**Exercise directions:** Would you please output the lines from the one holding "This screenshot has height=554, width=1024." to the end of the entries, exactly and with no others?
· · · · · · ·
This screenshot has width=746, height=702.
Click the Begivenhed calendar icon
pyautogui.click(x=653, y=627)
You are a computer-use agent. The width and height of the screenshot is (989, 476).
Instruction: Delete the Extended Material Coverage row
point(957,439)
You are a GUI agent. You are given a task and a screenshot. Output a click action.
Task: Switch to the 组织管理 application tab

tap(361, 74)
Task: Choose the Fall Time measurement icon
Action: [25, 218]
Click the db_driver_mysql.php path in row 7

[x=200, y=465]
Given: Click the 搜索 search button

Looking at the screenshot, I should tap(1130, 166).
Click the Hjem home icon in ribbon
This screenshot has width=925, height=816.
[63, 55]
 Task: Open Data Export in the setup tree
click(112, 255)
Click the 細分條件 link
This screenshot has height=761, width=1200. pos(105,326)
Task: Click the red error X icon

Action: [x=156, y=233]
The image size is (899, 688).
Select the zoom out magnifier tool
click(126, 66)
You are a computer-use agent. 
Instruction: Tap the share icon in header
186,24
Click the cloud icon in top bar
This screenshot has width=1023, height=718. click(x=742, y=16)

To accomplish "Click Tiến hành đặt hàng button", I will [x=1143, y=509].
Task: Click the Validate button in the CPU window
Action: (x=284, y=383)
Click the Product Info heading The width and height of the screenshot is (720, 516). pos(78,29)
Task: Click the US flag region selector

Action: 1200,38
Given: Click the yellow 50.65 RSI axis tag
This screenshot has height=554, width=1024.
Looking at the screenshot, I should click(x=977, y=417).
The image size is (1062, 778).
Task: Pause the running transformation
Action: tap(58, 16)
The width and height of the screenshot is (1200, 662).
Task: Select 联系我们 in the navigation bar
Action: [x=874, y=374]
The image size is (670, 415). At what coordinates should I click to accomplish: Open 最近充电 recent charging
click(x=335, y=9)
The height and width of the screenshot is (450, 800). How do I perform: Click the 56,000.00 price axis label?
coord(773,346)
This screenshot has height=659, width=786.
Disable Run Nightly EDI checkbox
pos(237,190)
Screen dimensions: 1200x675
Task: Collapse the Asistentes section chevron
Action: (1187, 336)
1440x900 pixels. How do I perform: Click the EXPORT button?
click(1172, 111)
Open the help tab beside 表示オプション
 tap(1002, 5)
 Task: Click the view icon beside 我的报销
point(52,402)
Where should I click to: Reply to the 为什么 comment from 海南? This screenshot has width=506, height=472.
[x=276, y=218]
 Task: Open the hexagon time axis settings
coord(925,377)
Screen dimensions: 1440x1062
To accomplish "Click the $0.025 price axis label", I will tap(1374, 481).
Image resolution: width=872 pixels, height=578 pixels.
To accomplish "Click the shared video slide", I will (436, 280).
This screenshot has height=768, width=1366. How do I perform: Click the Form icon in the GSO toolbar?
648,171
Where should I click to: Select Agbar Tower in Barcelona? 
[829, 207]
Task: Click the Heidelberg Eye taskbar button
· · · · · · ·
**Task output:**
This screenshot has height=554, width=1024.
Looking at the screenshot, I should click(x=977, y=417).
The image size is (1062, 778).
Task: Pause the running transformation
Action: tap(58, 16)
The width and height of the screenshot is (1200, 662).
Task: Select 联系我们 in the navigation bar
Action: [x=874, y=374]
The image size is (670, 415). At what coordinates should I click to accomplish: Open 最近充电 recent charging
click(x=335, y=9)
The height and width of the screenshot is (450, 800). How do I perform: Click the 56,000.00 price axis label?
coord(773,346)
This screenshot has height=659, width=786.
Disable Run Nightly EDI checkbox
pos(237,190)
Screen dimensions: 1200x675
Task: Collapse the Asistentes section chevron
Action: (1187, 336)
1440x900 pixels. How do I perform: Click the EXPORT button?
click(1172, 111)
Open the help tab beside 表示オプション
 tap(1002, 5)
 Task: Click the view icon beside 我的报销
point(52,402)
Where should I click to: Reply to the 为什么 comment from 海南? This screenshot has width=506, height=472.
[x=276, y=218]
 Task: Open the hexagon time axis settings
coord(925,377)
Screen dimensions: 1440x1062
To accomplish "Click the $0.025 price axis label", I will tap(1374, 481).
Image resolution: width=872 pixels, height=578 pixels.
To accomplish "Click the shared video slide", I will (436, 280).
This screenshot has height=768, width=1366. How do I perform: Click the Form icon in the GSO toolbar?
648,171
Where should I click to: Select Agbar Tower in Barcelona? 
[829, 207]
Task: Click the Heidelberg Eye taskbar button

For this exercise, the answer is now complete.